La quinta edición del salón del vino Barcelona Wine Week (BWW), que se celebrará del 3 al 5 de febrero de 2025 en el recinto Montjuïc de Fira de Barcelona, organizará una cata con motivo del centenario de la Denominación de Origen Calificada (DOCa) Rioja.
La BWW encara la que será su mayor edición con la previsión de recibir 24.000 visitantes (un 20 por ciento internacionales), es decir, un 14,3 por ciento más que en 2024. El salón ocupará por primera vez dos pabellones tras completar su espacio expositivo en un «tiempo récord» y dar cabida a más de 1.100 bodegas (+16 por ciento respecto a 2024), según ha informado la organización durante su presentación este martes en unas jornadas celebradas en la sede del ICEX en Madrid.
En concreto, el presidente de BWW, Javier Pagés, la directora del salón, Céline Pérez, y la «project manager», Marta Macías, han presentado las principales novedades, cifras y objetivos de este evento. Según los datos aportados, la BWW crecerá un 31 por ciento en extensión, con cerca de 10.000 metros cuadrados (+80 por ciento respecto a la primera edición en 2020).
Más de 75 Denominaciones de Origen y otros sellos de calidad de toda España y hasta 16 comunidades autónomas estarán presentes. uno de los objetivos del salón será animar a ampliar nuevos mercados y consolidar los tradicionales y, para ello, el salón, con el apoyo de ICEX ha reforzado su programa «Hosted buyers», con el que selecciona e invita a grandes importadores y distribuidores de vinos de todo el mundo.
Con este programa, el salón garantiza la asistencia de más de 700 compradores internacionales de países estratégicos, entre ellos los destinos tradicionales europeos, pero también Estados Unidos, Canadá, China, México, Japón, Brasil o Colombia. A la vez, BWW invitará a un millar de compradores nacionales de la gran distribución, el comercio especializado y el canal Horeca y ha programado 13.000 reuniones de negocio.
Tendencias y retos en BWW 2025
BWW analizará las últimas tendencias de consumo y los retos del sector en un programa de catas y ponencias que contará con un centenar de expertos.
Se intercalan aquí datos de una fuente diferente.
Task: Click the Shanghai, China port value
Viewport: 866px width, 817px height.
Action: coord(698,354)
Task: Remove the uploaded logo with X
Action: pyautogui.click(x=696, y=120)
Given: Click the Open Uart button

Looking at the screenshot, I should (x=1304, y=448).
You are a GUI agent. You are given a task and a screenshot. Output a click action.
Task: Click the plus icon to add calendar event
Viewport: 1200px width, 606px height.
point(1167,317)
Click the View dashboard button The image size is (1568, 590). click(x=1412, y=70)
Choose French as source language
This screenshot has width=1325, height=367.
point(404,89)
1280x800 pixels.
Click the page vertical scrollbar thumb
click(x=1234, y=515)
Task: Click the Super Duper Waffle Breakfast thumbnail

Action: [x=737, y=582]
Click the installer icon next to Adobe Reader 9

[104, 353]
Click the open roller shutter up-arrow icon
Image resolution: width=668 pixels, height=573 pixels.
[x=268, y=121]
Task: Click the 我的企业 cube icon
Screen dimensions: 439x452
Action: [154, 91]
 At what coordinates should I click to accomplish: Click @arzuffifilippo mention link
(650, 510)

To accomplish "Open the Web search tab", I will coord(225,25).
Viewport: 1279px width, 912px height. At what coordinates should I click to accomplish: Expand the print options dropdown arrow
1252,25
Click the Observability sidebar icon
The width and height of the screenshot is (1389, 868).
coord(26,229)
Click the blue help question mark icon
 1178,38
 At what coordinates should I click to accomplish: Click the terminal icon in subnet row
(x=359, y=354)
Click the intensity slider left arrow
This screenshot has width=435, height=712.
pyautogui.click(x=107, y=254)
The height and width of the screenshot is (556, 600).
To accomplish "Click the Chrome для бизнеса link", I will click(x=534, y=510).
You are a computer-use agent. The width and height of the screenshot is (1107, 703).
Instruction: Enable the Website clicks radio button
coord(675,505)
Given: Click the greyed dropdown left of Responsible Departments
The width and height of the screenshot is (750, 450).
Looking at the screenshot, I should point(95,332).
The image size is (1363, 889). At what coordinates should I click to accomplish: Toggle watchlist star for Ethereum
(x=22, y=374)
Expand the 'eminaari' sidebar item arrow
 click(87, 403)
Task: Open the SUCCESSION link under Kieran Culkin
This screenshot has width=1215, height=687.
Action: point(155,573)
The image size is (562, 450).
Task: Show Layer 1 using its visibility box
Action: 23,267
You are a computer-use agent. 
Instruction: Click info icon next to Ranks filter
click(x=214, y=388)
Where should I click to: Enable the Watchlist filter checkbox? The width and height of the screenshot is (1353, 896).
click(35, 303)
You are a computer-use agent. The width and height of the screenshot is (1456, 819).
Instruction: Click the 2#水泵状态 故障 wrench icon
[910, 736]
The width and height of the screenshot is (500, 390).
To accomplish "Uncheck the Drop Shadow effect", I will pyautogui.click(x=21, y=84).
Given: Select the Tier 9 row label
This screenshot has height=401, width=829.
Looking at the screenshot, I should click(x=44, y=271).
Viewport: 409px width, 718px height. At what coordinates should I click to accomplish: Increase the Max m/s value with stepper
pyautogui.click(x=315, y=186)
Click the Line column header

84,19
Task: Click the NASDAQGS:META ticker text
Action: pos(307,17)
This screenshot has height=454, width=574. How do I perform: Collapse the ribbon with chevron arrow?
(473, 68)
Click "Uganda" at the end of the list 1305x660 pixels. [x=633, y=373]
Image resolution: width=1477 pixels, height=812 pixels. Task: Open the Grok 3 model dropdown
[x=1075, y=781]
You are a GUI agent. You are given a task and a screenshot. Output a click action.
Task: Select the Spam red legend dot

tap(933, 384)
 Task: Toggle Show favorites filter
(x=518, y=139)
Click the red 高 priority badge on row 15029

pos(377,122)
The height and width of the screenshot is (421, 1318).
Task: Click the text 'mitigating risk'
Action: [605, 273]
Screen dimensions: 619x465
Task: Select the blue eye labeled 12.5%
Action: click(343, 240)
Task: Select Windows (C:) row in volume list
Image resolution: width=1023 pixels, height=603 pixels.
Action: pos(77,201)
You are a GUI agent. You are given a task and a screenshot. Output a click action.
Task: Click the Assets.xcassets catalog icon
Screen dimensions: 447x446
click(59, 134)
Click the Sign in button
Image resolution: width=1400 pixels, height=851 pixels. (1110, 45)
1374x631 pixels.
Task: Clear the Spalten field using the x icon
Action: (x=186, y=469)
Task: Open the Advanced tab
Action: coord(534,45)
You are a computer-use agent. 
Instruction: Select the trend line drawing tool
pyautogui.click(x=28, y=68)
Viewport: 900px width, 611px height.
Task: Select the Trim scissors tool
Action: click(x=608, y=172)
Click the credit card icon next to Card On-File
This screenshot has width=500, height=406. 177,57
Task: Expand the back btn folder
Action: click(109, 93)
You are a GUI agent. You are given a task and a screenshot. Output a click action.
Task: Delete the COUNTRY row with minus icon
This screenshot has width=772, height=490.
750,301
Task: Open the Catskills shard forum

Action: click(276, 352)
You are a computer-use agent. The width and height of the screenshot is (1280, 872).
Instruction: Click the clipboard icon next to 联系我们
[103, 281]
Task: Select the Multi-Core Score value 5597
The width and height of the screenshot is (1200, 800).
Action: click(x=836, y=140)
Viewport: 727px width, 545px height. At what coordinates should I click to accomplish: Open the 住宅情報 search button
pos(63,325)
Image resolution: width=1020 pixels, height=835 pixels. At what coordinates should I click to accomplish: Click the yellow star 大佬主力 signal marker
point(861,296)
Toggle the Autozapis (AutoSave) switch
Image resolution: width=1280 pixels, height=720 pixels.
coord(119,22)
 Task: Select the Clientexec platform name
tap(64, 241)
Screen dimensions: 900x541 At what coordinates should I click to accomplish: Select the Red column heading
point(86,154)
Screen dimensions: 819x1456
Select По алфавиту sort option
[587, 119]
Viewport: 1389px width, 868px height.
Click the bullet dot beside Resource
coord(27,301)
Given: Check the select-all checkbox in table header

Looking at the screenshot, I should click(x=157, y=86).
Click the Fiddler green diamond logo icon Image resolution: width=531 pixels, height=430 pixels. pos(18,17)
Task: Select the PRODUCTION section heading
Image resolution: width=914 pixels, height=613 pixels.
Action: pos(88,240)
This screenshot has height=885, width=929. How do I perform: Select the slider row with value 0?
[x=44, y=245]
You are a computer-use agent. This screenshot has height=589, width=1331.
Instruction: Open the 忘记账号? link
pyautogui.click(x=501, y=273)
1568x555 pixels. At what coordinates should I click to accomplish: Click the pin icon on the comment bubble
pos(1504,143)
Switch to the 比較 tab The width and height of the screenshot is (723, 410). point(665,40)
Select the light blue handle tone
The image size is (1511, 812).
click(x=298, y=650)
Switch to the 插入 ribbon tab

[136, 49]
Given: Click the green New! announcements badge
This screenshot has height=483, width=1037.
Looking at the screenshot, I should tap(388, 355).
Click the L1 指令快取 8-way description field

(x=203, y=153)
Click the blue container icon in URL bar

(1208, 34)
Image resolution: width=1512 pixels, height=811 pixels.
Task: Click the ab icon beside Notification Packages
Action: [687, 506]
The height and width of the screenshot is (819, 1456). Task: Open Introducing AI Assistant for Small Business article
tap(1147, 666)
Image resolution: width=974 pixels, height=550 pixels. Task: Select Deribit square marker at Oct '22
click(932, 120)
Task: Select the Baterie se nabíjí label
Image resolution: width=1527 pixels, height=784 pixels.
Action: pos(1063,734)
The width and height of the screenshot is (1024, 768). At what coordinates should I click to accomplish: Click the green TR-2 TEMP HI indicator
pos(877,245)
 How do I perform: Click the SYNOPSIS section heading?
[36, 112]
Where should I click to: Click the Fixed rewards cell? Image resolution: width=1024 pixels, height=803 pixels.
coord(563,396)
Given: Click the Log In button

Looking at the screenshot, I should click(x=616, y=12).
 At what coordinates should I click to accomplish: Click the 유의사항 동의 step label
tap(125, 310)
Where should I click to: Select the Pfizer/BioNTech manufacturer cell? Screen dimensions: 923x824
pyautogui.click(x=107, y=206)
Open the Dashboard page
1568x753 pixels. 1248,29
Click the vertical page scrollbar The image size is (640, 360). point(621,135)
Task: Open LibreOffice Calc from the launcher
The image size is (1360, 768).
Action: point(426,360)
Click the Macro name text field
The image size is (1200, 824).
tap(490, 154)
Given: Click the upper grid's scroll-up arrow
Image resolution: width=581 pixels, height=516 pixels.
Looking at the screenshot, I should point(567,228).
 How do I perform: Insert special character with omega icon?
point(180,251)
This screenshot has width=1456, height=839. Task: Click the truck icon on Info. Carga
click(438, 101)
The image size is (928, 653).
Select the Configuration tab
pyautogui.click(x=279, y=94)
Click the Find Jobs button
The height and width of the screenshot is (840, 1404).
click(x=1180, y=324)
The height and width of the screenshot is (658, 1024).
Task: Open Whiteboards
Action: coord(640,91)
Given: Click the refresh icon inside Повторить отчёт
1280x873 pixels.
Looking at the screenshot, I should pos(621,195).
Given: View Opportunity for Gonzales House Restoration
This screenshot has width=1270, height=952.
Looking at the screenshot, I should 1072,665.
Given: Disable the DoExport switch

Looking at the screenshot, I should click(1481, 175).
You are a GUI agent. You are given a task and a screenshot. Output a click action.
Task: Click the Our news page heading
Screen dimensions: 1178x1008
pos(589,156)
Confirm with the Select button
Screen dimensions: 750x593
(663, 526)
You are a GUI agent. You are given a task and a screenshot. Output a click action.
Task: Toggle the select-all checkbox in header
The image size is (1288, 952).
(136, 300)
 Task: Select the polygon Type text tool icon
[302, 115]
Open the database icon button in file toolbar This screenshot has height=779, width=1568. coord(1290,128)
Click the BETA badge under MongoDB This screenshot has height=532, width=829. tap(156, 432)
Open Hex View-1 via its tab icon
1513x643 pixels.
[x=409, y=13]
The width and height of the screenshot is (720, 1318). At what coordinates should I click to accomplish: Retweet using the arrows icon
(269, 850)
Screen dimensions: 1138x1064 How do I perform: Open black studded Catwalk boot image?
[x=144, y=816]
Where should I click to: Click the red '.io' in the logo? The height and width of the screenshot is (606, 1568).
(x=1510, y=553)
Una de ellas, la de revalorizar los vinos de cepas viejas, tendrá un protagonismo, con catas a cargo de expertos, como el Master of Wine Tim Atkin, bodegueros como Raúl Pérez (El Bierzo); Ricard Rofes (Scala Dei, Priorat) o Fernando Mora (Bodegas Frontonio, Aragón) y bodegas que elaboran vinos de cepas prefiloxéricas de Lanzarote (Bodegas El Grifo) Pontevedra (Bodegas Gerardo Méndez) o Valladolid (Javier Sanz Viticultores).
Otras catas serán la que dirigirá Doug Frost, que ostenta el título de Master of Wine y Master Sommelier; o la que conmemorará el centenario de la DOCa Rioja. También se analizarán otras tendencias, como el auge de los vinos blancos o las nuevas formas de prescripción del vino, y retos como la adaptación al cambio climático.
Para el presidente de Barcelona Wine Week y de la D.O. Cava, Javier Pagés, el sector vinícola español es «una pasada» por su diversidad y la necesidad es la de ir a la «internacionalización». La feria está «funcionando de maravilla, crece con sentido y se ha hecho un hueco en el mercado internacional».
Para Pagés, la clave de su éxito es que «BWW ha sabido seleccionar y atraer a los grandes importadores, distribuidores y compradores de vino de todo el mundo, creando un salón rentable para todos los participantes». La directora del salón, Céline Pérez, ha remarcado que la historia de BWW es una «historia de éxito» y de «superación», lo que «nos inspira a seguir trabajando para situar a los vinos españoles en lo más alto».
Pérez ha asegurado que se ha sabido «constituir un relato diferencial de cómo posicionar el vino español ante los mercados internacionales» y el «principal objetivo es un buen retorno» en inversión de las bodegas que participan. El director general de la Industria Alimentaria del Ministerio de Agricultura, Pesca y Alimentación, José Miguel Herrero, ha indicado que esta feria es «clave» para potenciar la presencia de los caldos españoles en los «mercados del mundo».
Herrero ha valorado la consolidación del evento en un país que es «referente internacional» en volúmenes de producción, hectáreas cultivadas y en exportación. A pesar de que «en los últimos años el volumen exportado se ha reducido ligeramente, eso no tiene que ser un obstáculo para seguir buscando mercados internacionales porque los hay, y muy interesados».